*** Block opens ***

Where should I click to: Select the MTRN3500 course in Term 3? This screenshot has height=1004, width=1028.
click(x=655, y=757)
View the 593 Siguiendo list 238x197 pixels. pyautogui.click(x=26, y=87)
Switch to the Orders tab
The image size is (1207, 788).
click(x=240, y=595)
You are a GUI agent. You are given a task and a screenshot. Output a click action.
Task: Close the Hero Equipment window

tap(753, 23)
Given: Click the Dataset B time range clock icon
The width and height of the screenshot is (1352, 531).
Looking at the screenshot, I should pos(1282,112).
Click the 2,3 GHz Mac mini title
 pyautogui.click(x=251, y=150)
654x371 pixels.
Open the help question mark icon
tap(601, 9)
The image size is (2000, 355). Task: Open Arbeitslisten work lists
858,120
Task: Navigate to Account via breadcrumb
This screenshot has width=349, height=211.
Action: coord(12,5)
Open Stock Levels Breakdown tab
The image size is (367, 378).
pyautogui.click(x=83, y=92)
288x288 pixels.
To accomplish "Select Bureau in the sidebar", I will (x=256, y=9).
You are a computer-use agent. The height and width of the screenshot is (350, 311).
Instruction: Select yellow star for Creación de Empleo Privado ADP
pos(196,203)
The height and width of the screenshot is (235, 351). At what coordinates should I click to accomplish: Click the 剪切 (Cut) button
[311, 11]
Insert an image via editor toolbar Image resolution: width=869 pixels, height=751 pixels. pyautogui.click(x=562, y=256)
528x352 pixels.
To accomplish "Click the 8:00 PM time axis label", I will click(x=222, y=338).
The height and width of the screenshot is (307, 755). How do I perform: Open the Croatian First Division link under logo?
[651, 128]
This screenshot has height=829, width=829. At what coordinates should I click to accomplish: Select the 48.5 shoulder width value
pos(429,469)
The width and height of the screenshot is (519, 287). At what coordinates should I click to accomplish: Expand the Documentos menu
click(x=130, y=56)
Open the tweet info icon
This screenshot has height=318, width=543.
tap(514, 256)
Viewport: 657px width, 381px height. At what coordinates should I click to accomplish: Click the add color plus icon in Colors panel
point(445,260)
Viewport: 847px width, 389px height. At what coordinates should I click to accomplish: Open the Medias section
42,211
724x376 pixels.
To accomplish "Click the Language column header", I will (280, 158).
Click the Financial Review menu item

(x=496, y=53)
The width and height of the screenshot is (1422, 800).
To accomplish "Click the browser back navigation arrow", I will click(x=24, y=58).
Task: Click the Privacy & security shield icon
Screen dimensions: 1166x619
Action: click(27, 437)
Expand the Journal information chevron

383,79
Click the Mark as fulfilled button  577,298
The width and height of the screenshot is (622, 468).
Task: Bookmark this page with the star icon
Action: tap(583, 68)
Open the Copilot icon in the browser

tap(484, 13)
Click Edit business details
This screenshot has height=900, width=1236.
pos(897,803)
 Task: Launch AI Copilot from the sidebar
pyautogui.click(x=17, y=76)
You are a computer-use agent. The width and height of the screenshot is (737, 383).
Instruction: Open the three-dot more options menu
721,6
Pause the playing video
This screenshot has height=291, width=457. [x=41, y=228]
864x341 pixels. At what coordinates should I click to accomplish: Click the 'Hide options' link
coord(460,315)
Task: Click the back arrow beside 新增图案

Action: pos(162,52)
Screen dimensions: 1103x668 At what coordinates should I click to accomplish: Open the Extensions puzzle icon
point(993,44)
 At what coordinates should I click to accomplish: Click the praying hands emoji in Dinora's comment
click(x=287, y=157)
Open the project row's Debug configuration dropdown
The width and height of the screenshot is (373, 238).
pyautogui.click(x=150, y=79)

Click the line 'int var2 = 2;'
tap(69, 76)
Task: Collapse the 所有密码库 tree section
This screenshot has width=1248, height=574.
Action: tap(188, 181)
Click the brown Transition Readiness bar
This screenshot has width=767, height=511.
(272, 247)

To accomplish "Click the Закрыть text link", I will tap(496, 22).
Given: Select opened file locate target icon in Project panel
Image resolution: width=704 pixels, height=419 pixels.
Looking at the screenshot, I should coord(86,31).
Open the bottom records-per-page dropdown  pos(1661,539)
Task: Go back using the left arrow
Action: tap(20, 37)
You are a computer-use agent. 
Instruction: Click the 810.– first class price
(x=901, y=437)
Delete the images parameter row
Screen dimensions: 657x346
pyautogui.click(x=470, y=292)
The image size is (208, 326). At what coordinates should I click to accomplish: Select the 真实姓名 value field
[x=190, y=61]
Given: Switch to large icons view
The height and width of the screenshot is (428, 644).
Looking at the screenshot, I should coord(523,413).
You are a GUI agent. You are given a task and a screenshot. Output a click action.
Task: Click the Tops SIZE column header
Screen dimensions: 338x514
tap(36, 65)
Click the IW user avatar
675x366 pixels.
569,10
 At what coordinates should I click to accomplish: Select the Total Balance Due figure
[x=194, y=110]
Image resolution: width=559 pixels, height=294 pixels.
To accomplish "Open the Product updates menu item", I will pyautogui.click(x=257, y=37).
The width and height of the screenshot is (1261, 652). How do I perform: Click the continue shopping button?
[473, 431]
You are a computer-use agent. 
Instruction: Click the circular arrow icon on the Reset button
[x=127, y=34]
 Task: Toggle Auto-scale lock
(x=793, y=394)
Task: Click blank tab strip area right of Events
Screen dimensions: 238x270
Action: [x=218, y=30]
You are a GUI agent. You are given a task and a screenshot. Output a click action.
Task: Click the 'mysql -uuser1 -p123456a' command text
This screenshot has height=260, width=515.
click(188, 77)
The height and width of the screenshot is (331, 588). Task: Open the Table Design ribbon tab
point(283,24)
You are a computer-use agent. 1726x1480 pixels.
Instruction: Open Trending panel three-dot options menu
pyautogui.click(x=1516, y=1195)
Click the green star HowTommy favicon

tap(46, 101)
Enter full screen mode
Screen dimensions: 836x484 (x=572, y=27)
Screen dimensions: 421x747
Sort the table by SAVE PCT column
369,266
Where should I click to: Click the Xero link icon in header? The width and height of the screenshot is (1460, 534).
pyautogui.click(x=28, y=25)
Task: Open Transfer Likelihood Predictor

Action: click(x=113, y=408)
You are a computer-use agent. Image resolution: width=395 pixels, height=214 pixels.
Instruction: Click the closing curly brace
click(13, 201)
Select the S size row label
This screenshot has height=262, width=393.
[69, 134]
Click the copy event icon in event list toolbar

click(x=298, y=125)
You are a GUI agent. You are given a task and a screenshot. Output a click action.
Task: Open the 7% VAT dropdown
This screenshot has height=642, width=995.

*** Block closes ***

Exercise description
Go through the records above and repeat each one exactly.

Written solution
Where should I click to: Select the MTRN3500 course in Term 3? This screenshot has height=1004, width=1028.
click(x=655, y=757)
View the 593 Siguiendo list 238x197 pixels. pyautogui.click(x=26, y=87)
Switch to the Orders tab
The image size is (1207, 788).
click(x=240, y=595)
You are a GUI agent. You are given a task and a screenshot. Output a click action.
Task: Close the Hero Equipment window

tap(753, 23)
Given: Click the Dataset B time range clock icon
The width and height of the screenshot is (1352, 531).
Looking at the screenshot, I should pos(1282,112).
Click the 2,3 GHz Mac mini title
 pyautogui.click(x=251, y=150)
654x371 pixels.
Open the help question mark icon
tap(601, 9)
The image size is (2000, 355). Task: Open Arbeitslisten work lists
858,120
Task: Navigate to Account via breadcrumb
This screenshot has width=349, height=211.
Action: coord(12,5)
Open Stock Levels Breakdown tab
The image size is (367, 378).
pyautogui.click(x=83, y=92)
288x288 pixels.
To accomplish "Select Bureau in the sidebar", I will (x=256, y=9).
You are a computer-use agent. The height and width of the screenshot is (350, 311).
Instruction: Select yellow star for Creación de Empleo Privado ADP
pos(196,203)
The height and width of the screenshot is (235, 351). At what coordinates should I click to accomplish: Click the 剪切 (Cut) button
[311, 11]
Insert an image via editor toolbar Image resolution: width=869 pixels, height=751 pixels. pyautogui.click(x=562, y=256)
528x352 pixels.
To accomplish "Click the 8:00 PM time axis label", I will click(x=222, y=338).
The height and width of the screenshot is (307, 755). How do I perform: Open the Croatian First Division link under logo?
[651, 128]
This screenshot has height=829, width=829. At what coordinates should I click to accomplish: Select the 48.5 shoulder width value
pos(429,469)
The width and height of the screenshot is (519, 287). At what coordinates should I click to accomplish: Expand the Documentos menu
click(x=130, y=56)
Open the tweet info icon
This screenshot has height=318, width=543.
tap(514, 256)
Viewport: 657px width, 381px height. At what coordinates should I click to accomplish: Click the add color plus icon in Colors panel
point(445,260)
Viewport: 847px width, 389px height. At what coordinates should I click to accomplish: Open the Medias section
42,211
724x376 pixels.
To accomplish "Click the Language column header", I will (280, 158).
Click the Financial Review menu item

(x=496, y=53)
The width and height of the screenshot is (1422, 800).
To accomplish "Click the browser back navigation arrow", I will click(x=24, y=58).
Task: Click the Privacy & security shield icon
Screen dimensions: 1166x619
Action: click(27, 437)
Expand the Journal information chevron

383,79
Click the Mark as fulfilled button  577,298
The width and height of the screenshot is (622, 468).
Task: Bookmark this page with the star icon
Action: tap(583, 68)
Open the Copilot icon in the browser

tap(484, 13)
Click Edit business details
This screenshot has height=900, width=1236.
pos(897,803)
 Task: Launch AI Copilot from the sidebar
pyautogui.click(x=17, y=76)
You are a computer-use agent. The width and height of the screenshot is (737, 383).
Instruction: Open the three-dot more options menu
721,6
Pause the playing video
This screenshot has height=291, width=457. [x=41, y=228]
864x341 pixels. At what coordinates should I click to accomplish: Click the 'Hide options' link
coord(460,315)
Task: Click the back arrow beside 新增图案

Action: pos(162,52)
Screen dimensions: 1103x668 At what coordinates should I click to accomplish: Open the Extensions puzzle icon
point(993,44)
 At what coordinates should I click to accomplish: Click the praying hands emoji in Dinora's comment
click(x=287, y=157)
Open the project row's Debug configuration dropdown
The width and height of the screenshot is (373, 238).
pyautogui.click(x=150, y=79)

Click the line 'int var2 = 2;'
tap(69, 76)
Task: Collapse the 所有密码库 tree section
This screenshot has width=1248, height=574.
Action: tap(188, 181)
Click the brown Transition Readiness bar
This screenshot has width=767, height=511.
(272, 247)

To accomplish "Click the Закрыть text link", I will tap(496, 22).
Given: Select opened file locate target icon in Project panel
Image resolution: width=704 pixels, height=419 pixels.
Looking at the screenshot, I should coord(86,31).
Open the bottom records-per-page dropdown  pos(1661,539)
Task: Go back using the left arrow
Action: tap(20, 37)
You are a computer-use agent. 
Instruction: Click the 810.– first class price
(x=901, y=437)
Delete the images parameter row
Screen dimensions: 657x346
pyautogui.click(x=470, y=292)
The image size is (208, 326). At what coordinates should I click to accomplish: Select the 真实姓名 value field
[x=190, y=61]
Given: Switch to large icons view
The height and width of the screenshot is (428, 644).
Looking at the screenshot, I should coord(523,413).
You are a GUI agent. You are given a task and a screenshot. Output a click action.
Task: Click the Tops SIZE column header
Screen dimensions: 338x514
tap(36, 65)
Click the IW user avatar
675x366 pixels.
569,10
 At what coordinates should I click to accomplish: Select the Total Balance Due figure
[x=194, y=110]
Image resolution: width=559 pixels, height=294 pixels.
To accomplish "Open the Product updates menu item", I will pyautogui.click(x=257, y=37).
The width and height of the screenshot is (1261, 652). How do I perform: Click the continue shopping button?
[473, 431]
You are a computer-use agent. 
Instruction: Click the circular arrow icon on the Reset button
[x=127, y=34]
 Task: Toggle Auto-scale lock
(x=793, y=394)
Task: Click blank tab strip area right of Events
Screen dimensions: 238x270
Action: [x=218, y=30]
You are a GUI agent. You are given a task and a screenshot. Output a click action.
Task: Click the 'mysql -uuser1 -p123456a' command text
This screenshot has height=260, width=515.
click(188, 77)
The height and width of the screenshot is (331, 588). Task: Open the Table Design ribbon tab
point(283,24)
You are a computer-use agent. 1726x1480 pixels.
Instruction: Open Trending panel three-dot options menu
pyautogui.click(x=1516, y=1195)
Click the green star HowTommy favicon

tap(46, 101)
Enter full screen mode
Screen dimensions: 836x484 (x=572, y=27)
Screen dimensions: 421x747
Sort the table by SAVE PCT column
369,266
Where should I click to: Click the Xero link icon in header? The width and height of the screenshot is (1460, 534).
pyautogui.click(x=28, y=25)
Task: Open Transfer Likelihood Predictor

Action: click(x=113, y=408)
You are a computer-use agent. Image resolution: width=395 pixels, height=214 pixels.
Instruction: Click the closing curly brace
click(13, 201)
Select the S size row label
This screenshot has height=262, width=393.
[69, 134]
Click the copy event icon in event list toolbar

click(x=298, y=125)
You are a GUI agent. You are given a task and a screenshot. Output a click action.
Task: Open the 7% VAT dropdown
This screenshot has height=642, width=995.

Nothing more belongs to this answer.